Document extract:

October and November have not been kind to hedge funds. No strategy has made money (excepting the weird guys that lose 5% a month for five plus years, only to make 20% once in a while), and frankly YTD most have been losers per the friendly guidance of BarCap. In short, risk markets have been undergoing a slow-motion credit crunch beginning earlier this year. The quick highlights of this include the VIX explosion due to massive vol selling, a rolling series of emerging market crises that is by no means complete, the implosion of the cryptocurrency bubble, leading to the current weakness in credit and equity selling.

This takes us to the proximate cause and culprit: Jerome Powell’s insistence on normalizing monetary policy. There are a number of legit motivating factors to this. There is a need to contain inflation expectations given a very tight labor market. The effectively negative (nominal and real) interest rates Powell inherited as a result of the financial crisis has created all kinds of perversity in financial markets. Seriously, how could anyone look at cryptocurrencies, the greatest bubble of all time, and not understand that something is deeply wrong with the operation of financial markets?

Perversity or not, be not blind to the downstream effects the rate hikes generate. Three of four Fed rates hikes at 25 basis points each step may not seem so disruptive on the surface, but they have injected a sanity in funding markets not seen in nearly a decade. The meltdown in virtually all hedge fund strategy performance is an indicator of system-wide deleveraging due to rising short term funding costs. This leads to the following corollary:

Corollary: risk appetite, especially of the wild-hare variety, is going to be dampened until rates fall again.

The reason is simple. Normalized funding markets mean a decent return on cash. That in turn means less incentive to move farther out on the risk spectrum.

Leading to the main proposition:

Proposition: Meaningful returns on cash make even multi-year low valuation less of a bargain than they would be given lower policy rates. Further, higher cash returns suppress risk appetite. The de-risking of portfolios continues until risk appetite and/or leverage increases commensurate to support valuations.

Based on the yield curve, the current tightening cycle looks like it is wrapping up. Let’s have a look.

The 1s30s spread as of November 19, stands at 66 basis points, and 2s10s is only 41 basis points. If current inflation and growth prints remain on current trend (plausible), then you don’t even have room for two 25 basis point hikes before the UST yield curve inverts. This is what happens when you tighten monetary policy when there is no inflation in sight. There’s only so much bubble-bursting activity possible before the economy gets upended in the process.

The yield curve more than anything shows the plight of Chairman Powell. 2019 is going to have both transitory and persistent inflation drivers; among the former energy prices, among the latter tariffs on imports and wage pressures. Further, I suspect he holds a conviction that something is deeply wrong with subsidizing some with negative interest rates despite multi-decade lows in unemployment to the detriment of savers.

He’s right, of course. There is something wrong with screwing savers out of returns and driving investors far out on the risk spectrum. But it appears that excising the financial perversity nurtured over the last decade will be harder than he thinks.

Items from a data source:
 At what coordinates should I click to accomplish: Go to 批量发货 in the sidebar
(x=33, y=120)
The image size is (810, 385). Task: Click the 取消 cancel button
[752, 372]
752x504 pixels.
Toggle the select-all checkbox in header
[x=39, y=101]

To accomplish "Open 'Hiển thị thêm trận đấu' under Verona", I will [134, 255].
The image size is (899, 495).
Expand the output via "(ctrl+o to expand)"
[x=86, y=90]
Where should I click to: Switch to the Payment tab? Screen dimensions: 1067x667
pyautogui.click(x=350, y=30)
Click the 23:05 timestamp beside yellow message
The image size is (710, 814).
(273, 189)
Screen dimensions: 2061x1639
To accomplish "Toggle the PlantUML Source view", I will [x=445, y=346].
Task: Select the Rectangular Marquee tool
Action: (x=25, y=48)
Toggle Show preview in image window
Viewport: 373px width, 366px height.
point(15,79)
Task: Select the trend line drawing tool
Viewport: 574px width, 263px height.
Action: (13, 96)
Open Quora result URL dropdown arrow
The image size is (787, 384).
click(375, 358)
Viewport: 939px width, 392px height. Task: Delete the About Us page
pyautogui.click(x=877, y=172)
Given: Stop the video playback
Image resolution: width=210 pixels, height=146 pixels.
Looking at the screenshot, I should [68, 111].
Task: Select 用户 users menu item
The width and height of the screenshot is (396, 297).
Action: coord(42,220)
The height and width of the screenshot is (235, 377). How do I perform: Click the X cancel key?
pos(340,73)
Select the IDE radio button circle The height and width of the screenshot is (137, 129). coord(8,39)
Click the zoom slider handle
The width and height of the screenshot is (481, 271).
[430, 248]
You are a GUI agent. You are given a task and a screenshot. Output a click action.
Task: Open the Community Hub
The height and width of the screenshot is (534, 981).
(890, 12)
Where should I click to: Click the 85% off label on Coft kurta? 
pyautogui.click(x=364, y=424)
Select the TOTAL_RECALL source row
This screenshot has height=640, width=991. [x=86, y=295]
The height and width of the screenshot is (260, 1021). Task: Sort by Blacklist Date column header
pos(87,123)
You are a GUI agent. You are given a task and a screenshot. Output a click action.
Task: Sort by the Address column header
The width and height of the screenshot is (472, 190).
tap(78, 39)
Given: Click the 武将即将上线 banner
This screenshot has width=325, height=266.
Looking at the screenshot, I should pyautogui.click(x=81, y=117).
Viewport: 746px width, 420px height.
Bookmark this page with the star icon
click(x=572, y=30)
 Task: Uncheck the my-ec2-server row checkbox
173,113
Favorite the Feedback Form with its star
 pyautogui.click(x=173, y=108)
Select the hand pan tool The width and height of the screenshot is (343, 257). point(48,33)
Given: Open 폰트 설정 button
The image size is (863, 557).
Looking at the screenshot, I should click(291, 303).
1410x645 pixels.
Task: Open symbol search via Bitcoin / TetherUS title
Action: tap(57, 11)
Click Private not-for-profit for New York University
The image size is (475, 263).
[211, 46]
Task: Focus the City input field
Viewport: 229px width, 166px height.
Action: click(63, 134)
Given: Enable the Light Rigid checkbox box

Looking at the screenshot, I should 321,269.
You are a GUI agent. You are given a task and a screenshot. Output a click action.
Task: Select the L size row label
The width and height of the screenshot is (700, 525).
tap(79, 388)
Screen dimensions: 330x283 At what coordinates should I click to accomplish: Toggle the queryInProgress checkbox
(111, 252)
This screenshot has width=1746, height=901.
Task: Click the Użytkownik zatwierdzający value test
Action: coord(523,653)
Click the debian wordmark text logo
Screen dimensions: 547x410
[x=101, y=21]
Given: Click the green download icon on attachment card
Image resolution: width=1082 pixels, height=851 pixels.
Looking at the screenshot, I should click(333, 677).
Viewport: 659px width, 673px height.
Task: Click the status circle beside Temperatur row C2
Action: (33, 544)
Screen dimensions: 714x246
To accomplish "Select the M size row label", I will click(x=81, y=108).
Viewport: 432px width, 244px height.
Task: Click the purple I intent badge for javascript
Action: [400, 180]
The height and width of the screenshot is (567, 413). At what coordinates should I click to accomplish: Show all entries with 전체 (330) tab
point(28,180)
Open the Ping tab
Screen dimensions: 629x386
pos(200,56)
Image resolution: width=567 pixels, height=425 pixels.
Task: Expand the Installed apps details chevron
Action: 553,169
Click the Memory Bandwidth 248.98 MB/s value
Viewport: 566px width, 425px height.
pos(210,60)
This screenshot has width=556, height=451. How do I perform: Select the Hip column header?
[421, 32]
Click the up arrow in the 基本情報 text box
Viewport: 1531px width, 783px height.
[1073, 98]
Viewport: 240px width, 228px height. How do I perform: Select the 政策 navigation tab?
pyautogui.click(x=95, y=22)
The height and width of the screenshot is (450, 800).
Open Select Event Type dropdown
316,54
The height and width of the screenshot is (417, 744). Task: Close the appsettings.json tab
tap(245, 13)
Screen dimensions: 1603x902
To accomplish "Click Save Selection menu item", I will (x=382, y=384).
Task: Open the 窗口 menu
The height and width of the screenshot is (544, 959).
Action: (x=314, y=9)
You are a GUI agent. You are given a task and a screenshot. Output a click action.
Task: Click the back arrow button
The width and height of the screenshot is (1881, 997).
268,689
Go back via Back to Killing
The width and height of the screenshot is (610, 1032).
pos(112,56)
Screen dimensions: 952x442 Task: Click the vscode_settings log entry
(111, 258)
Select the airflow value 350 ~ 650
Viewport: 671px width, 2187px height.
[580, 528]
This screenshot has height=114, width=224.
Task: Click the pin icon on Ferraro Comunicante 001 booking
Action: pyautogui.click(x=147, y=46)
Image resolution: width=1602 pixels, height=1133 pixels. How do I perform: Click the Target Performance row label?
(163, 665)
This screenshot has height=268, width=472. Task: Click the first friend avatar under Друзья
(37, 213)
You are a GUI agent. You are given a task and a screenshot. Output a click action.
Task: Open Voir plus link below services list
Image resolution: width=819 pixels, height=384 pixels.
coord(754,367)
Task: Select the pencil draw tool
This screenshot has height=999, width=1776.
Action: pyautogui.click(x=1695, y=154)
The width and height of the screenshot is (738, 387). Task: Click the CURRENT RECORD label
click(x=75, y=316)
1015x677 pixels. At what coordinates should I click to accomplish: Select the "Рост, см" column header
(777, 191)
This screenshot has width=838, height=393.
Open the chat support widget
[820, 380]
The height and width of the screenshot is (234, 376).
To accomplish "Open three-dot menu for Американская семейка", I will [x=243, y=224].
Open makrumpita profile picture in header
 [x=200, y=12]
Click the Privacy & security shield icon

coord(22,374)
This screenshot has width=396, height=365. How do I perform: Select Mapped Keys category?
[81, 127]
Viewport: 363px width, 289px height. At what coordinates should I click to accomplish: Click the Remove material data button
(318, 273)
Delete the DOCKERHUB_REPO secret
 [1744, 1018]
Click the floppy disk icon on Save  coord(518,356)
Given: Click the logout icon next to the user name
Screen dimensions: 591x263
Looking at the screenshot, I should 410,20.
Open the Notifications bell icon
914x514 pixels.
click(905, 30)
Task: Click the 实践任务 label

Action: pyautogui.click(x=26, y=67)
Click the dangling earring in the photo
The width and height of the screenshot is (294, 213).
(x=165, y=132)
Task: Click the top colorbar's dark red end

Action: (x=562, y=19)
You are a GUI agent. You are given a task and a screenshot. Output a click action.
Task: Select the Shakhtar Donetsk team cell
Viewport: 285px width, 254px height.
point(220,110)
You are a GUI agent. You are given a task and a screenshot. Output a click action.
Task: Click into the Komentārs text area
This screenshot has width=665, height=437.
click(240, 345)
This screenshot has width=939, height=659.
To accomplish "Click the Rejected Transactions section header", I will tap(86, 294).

Brief: Transcribe word for word the part of the commentary on Fed rate hikes that opens with the words containing "Corollary: risk appetite, especially" and closes with "to support valuations.".

Full solution:
Corollary: risk appetite, especially of the wild-hare variety, is going to be dampened until rates fall again.

The reason is simple. Normalized funding markets mean a decent return on cash. That in turn means less incentive to move farther out on the risk spectrum.

Leading to the main proposition:

Proposition: Meaningful returns on cash make even multi-year low valuation less of a bargain than they would be given lower policy rates. Further, higher cash returns suppress risk appetite. The de-risking of portfolios continues until risk appetite and/or leverage increases commensurate to support valuations.